Whenever a line of the records below contains the word "Choose", copy that line.

MATERIAL FOR THIS TASK:
☆ ☆ ☆ ☆ ☆ ☆ ☆

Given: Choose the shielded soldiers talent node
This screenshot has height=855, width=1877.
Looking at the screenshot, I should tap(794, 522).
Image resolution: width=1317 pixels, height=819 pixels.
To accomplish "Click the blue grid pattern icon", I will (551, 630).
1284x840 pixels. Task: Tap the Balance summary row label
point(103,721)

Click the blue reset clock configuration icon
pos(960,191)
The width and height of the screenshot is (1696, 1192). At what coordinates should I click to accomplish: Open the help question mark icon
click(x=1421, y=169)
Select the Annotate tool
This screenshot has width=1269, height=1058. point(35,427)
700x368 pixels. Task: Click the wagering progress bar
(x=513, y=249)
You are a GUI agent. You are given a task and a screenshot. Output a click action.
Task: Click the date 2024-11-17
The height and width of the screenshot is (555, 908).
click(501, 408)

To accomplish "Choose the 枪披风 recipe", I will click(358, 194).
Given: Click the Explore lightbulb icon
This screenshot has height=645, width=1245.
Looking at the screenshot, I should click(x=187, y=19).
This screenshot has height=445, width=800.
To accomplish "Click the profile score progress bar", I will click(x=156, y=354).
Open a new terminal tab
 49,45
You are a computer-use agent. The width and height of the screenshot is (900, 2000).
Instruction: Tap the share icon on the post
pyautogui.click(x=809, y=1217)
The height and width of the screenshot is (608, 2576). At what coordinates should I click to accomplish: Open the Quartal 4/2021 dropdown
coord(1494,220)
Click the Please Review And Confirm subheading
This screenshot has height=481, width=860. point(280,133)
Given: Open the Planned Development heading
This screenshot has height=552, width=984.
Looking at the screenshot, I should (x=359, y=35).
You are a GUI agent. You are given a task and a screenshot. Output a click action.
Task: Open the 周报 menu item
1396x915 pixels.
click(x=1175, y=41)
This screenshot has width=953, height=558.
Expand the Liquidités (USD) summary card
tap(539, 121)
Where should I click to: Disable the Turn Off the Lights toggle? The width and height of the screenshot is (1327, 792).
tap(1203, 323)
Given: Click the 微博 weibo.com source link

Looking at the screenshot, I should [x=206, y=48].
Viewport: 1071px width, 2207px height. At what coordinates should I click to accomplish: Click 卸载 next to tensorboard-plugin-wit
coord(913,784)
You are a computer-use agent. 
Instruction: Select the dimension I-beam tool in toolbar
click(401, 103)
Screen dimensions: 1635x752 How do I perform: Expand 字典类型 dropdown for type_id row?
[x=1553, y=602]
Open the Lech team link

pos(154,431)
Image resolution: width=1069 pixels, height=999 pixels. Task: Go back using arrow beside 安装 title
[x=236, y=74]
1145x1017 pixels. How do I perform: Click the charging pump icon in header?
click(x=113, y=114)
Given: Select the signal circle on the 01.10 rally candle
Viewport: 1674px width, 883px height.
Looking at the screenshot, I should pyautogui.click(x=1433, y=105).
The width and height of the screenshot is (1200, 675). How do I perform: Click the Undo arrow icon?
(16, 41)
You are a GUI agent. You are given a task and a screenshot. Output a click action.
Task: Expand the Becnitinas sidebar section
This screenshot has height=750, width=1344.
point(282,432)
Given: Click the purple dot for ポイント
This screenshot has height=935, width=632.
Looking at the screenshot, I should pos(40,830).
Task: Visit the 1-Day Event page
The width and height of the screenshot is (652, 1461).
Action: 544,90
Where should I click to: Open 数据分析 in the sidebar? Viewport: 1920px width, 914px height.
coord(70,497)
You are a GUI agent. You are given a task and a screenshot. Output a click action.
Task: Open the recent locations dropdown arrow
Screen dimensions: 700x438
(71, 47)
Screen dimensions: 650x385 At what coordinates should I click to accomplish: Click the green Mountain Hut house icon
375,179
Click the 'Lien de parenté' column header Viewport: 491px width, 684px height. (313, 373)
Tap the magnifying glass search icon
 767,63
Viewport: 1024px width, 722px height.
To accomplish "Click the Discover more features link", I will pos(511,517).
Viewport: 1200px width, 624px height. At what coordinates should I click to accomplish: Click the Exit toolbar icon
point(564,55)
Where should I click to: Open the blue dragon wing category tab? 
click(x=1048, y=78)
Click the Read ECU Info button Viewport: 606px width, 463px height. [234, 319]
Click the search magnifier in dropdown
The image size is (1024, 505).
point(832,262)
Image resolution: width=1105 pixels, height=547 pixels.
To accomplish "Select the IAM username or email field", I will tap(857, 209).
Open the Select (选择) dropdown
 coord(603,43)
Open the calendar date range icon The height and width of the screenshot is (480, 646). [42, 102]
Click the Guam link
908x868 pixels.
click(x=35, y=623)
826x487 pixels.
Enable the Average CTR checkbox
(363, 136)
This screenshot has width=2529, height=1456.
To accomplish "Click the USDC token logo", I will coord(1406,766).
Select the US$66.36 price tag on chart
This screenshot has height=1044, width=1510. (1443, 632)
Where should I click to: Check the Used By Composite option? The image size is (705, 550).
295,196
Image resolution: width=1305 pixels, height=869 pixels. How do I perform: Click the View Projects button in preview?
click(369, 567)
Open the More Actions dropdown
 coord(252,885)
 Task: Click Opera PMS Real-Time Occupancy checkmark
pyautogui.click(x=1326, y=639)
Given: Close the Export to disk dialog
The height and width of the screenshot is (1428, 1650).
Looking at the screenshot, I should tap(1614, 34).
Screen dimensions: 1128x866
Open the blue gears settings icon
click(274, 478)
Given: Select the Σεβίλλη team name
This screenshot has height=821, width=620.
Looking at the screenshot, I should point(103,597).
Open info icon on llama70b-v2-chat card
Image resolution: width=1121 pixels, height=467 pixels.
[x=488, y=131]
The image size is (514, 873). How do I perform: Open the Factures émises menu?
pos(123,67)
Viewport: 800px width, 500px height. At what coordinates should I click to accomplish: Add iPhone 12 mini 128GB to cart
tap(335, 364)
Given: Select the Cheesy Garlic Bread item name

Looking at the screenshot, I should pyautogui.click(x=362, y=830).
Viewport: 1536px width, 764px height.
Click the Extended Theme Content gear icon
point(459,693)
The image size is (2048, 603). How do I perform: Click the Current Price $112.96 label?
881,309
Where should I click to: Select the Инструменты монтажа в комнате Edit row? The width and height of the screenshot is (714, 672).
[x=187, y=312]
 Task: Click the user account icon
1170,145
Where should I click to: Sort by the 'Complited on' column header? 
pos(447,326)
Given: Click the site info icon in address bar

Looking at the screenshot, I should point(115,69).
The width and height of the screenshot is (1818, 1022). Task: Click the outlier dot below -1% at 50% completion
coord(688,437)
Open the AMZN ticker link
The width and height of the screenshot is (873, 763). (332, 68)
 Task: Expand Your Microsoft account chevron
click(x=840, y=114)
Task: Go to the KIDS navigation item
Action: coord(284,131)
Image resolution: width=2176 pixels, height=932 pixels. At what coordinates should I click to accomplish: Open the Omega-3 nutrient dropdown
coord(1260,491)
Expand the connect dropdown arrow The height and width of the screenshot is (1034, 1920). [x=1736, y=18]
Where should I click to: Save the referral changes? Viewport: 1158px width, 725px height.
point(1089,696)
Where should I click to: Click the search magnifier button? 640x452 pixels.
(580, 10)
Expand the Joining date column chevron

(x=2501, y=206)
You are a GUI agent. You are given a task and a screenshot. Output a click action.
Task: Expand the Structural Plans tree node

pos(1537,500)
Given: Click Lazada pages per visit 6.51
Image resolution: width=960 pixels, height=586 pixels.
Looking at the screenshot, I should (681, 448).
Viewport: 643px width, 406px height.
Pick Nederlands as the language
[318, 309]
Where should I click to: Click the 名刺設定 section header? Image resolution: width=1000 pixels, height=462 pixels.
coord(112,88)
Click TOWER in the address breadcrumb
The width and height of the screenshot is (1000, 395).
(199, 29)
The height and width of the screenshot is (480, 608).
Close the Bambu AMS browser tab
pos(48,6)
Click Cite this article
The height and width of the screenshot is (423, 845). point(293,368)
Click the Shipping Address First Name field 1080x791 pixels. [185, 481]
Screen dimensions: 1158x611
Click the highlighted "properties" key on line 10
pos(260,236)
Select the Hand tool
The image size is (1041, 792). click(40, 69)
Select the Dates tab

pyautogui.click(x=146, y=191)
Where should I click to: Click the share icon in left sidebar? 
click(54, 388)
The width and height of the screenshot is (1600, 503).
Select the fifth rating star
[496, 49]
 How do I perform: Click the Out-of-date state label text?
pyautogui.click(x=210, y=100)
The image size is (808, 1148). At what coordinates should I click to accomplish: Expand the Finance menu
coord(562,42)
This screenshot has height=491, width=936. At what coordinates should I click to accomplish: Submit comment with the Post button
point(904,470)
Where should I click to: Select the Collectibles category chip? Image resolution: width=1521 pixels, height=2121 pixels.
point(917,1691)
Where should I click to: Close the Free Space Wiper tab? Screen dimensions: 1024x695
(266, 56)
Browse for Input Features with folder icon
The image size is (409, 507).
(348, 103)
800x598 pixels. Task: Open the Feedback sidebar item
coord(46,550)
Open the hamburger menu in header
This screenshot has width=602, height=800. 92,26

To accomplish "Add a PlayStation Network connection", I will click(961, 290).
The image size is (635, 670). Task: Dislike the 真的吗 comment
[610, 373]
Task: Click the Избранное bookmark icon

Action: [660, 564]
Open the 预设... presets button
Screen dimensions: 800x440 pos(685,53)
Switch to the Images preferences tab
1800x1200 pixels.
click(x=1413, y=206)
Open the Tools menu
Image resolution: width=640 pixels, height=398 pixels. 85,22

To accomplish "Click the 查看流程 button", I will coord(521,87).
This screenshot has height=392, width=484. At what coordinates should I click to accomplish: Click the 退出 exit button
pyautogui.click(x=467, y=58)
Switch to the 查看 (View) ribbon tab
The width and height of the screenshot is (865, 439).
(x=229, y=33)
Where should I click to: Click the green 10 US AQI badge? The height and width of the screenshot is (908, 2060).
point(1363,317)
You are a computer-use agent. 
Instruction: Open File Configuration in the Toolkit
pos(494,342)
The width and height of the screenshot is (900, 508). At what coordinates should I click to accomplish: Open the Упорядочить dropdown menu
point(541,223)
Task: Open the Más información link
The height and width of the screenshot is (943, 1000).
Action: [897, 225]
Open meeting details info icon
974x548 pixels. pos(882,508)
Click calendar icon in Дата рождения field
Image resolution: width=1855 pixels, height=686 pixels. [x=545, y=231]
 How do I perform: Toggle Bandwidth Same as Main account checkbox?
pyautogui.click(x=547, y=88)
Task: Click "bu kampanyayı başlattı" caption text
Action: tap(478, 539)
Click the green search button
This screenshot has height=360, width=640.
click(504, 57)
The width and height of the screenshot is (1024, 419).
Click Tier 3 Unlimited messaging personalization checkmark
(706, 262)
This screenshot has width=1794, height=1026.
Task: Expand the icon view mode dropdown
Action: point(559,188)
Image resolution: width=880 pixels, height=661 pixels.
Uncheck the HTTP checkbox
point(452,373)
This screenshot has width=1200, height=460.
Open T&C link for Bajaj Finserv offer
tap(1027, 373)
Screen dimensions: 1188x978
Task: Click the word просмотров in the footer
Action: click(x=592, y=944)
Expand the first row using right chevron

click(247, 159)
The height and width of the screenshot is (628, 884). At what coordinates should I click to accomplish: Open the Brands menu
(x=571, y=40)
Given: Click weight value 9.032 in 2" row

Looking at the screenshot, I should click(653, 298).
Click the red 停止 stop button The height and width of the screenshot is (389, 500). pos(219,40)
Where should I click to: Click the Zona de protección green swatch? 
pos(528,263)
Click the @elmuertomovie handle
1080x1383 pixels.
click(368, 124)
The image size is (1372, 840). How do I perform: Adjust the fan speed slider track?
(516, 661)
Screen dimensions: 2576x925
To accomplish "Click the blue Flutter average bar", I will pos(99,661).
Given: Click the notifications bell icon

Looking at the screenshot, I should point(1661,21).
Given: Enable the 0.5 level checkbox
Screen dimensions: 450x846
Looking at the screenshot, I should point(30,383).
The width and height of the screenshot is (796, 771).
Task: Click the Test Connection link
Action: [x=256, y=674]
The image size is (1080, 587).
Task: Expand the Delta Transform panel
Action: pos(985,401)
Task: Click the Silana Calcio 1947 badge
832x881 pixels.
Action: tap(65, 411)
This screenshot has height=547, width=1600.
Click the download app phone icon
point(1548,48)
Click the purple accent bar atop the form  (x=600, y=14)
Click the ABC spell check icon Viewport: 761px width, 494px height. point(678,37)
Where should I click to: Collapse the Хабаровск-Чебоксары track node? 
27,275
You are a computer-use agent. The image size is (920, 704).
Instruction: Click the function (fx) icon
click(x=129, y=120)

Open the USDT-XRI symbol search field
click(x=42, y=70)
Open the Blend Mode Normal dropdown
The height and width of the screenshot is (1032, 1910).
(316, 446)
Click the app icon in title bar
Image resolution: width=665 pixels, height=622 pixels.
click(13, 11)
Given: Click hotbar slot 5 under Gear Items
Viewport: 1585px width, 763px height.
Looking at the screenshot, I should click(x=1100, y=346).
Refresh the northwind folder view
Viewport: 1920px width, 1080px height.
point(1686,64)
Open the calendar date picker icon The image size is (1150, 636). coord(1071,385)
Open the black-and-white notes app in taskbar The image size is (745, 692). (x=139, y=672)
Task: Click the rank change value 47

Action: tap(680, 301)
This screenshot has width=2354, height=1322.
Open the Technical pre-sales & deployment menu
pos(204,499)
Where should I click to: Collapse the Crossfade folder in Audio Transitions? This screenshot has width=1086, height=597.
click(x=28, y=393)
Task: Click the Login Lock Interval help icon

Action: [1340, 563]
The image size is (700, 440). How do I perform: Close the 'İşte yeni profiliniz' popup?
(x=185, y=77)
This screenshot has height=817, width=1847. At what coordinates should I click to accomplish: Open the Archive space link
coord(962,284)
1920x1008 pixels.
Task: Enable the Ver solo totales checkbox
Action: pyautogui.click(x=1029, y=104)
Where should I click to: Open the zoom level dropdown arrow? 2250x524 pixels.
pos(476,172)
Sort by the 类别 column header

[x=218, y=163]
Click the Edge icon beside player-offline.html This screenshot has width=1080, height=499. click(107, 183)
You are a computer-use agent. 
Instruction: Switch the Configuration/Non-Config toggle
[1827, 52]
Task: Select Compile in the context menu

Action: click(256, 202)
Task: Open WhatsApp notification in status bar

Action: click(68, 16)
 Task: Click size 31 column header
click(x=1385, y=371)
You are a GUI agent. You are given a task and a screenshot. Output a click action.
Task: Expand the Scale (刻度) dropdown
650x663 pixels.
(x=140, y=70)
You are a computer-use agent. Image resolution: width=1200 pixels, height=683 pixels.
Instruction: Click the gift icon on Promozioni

☆ ☆ ☆ ☆ ☆ ☆ ☆

RESULT OF THIS TASK:
Given: Choose the shielded soldiers talent node
To accomplish "Choose the 枪披风 recipe", I will click(358, 194).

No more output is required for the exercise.